TASK DIRECTIONS |
Identify each line in the entries below that contains the string "marker", treating uppercase and lowercase as different, and copy those lines.
◆ ◆ ◆
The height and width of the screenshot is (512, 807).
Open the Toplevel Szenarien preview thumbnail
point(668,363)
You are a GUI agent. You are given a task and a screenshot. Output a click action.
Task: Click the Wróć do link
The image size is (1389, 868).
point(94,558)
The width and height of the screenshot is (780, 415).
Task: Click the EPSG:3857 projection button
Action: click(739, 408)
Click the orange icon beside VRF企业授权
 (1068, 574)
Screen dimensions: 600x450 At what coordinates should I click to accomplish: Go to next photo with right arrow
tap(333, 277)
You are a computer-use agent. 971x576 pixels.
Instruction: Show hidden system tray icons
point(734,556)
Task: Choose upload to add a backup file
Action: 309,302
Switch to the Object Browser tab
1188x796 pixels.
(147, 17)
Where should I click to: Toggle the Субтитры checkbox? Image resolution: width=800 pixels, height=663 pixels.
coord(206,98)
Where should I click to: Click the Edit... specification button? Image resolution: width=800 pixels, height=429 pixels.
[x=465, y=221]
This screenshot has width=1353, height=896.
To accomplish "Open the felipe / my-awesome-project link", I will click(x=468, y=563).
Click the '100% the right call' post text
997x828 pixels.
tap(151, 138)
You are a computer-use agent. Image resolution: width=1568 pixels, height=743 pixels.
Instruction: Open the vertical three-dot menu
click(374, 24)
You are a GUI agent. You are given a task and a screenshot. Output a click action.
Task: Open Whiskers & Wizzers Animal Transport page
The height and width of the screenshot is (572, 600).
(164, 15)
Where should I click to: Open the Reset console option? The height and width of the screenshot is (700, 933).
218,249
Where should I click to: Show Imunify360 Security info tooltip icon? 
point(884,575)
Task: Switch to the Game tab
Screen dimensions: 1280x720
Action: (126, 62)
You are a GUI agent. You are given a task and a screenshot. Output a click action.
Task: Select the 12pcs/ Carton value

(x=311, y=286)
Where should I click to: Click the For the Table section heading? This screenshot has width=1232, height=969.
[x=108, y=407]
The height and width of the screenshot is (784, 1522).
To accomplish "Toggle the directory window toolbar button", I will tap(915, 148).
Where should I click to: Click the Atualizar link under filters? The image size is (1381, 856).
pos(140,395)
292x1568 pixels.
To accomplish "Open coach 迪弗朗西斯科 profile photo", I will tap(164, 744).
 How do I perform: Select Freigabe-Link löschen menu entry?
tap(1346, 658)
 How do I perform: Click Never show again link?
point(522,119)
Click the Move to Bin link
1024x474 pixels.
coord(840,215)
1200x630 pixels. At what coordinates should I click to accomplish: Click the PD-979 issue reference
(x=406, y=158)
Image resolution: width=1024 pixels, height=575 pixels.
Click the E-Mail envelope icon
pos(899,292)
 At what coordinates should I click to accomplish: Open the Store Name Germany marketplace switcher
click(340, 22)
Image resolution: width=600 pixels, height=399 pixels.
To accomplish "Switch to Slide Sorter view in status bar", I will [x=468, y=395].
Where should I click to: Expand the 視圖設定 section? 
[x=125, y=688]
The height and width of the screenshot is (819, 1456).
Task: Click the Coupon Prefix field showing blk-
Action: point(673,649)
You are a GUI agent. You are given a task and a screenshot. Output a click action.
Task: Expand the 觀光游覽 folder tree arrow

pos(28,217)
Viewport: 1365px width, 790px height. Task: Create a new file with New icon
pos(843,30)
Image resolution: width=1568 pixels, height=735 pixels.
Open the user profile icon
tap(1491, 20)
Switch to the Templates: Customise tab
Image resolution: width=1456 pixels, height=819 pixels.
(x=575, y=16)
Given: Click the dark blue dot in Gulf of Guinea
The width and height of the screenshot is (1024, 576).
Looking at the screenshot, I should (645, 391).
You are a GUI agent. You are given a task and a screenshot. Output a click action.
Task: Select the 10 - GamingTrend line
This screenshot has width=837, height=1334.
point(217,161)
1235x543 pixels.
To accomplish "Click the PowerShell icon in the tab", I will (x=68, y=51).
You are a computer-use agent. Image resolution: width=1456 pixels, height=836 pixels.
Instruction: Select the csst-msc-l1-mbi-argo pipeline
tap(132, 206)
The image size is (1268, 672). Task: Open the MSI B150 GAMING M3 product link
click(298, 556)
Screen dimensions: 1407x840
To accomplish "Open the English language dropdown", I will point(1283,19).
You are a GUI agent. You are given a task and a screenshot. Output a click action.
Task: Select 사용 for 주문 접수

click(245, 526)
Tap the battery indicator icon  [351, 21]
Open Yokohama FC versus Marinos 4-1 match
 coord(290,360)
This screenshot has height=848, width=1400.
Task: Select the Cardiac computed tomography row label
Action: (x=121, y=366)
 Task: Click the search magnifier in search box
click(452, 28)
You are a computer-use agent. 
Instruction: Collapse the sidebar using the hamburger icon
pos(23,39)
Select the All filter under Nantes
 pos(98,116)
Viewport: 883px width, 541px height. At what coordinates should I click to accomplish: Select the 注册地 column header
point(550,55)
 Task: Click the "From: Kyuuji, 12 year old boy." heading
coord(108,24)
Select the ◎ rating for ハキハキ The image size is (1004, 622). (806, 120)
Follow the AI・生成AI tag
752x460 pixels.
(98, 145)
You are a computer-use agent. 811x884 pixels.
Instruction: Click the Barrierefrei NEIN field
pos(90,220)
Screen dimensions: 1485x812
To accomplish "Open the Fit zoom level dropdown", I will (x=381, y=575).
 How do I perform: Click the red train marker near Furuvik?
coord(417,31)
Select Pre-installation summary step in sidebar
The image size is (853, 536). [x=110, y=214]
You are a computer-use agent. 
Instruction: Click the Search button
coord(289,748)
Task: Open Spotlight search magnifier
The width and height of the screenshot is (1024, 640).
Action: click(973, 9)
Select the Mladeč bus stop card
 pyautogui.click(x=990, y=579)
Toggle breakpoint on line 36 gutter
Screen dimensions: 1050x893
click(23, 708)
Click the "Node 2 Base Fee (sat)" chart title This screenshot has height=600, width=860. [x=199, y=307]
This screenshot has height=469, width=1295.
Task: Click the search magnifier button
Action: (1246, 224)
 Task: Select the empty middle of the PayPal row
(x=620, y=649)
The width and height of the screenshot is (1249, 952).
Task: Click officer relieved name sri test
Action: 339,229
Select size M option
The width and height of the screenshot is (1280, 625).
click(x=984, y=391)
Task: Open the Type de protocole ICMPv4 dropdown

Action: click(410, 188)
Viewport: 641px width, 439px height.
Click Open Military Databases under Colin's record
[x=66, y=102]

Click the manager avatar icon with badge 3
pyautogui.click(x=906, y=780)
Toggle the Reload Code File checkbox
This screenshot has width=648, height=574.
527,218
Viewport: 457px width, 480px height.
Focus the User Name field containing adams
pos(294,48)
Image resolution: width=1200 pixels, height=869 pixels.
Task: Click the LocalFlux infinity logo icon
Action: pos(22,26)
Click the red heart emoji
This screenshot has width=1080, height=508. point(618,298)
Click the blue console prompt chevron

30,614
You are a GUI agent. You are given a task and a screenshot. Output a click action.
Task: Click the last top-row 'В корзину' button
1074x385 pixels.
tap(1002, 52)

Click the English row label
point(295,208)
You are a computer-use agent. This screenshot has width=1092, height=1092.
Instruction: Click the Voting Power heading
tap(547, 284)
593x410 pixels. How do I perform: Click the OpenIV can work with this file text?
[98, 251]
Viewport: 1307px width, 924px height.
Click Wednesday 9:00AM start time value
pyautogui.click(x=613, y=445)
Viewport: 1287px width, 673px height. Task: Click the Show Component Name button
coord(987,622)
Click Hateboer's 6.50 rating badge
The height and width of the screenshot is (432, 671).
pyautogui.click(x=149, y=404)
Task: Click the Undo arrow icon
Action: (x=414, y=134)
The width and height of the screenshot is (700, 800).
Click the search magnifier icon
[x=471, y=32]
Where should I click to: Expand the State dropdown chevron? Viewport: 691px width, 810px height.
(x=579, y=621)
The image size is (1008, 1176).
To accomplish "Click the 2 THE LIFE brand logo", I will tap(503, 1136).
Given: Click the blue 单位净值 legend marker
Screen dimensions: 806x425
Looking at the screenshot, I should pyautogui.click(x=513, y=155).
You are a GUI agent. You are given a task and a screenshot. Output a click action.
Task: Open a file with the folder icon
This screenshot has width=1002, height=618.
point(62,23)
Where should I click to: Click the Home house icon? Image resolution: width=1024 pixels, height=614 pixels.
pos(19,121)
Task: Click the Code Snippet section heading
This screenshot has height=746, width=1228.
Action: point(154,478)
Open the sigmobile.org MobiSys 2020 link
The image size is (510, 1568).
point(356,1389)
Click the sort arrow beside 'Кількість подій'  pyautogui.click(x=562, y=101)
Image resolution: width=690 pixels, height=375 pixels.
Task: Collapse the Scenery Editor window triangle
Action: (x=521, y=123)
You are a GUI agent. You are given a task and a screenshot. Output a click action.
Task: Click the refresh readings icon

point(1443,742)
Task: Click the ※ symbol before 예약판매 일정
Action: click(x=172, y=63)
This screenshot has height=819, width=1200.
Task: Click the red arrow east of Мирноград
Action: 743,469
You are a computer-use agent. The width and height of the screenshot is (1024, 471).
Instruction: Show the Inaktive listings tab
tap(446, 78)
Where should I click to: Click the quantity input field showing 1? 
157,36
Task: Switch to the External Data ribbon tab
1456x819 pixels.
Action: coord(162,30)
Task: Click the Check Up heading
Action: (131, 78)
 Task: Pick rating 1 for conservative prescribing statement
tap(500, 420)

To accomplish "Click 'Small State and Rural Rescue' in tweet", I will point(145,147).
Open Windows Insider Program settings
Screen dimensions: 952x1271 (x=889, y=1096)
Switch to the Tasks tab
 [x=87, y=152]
◆ ◆ ◆
CORRECT RESPONSE |
 How do I perform: Click the red train marker near Furuvik?
Given: Click the blue 单位净值 legend marker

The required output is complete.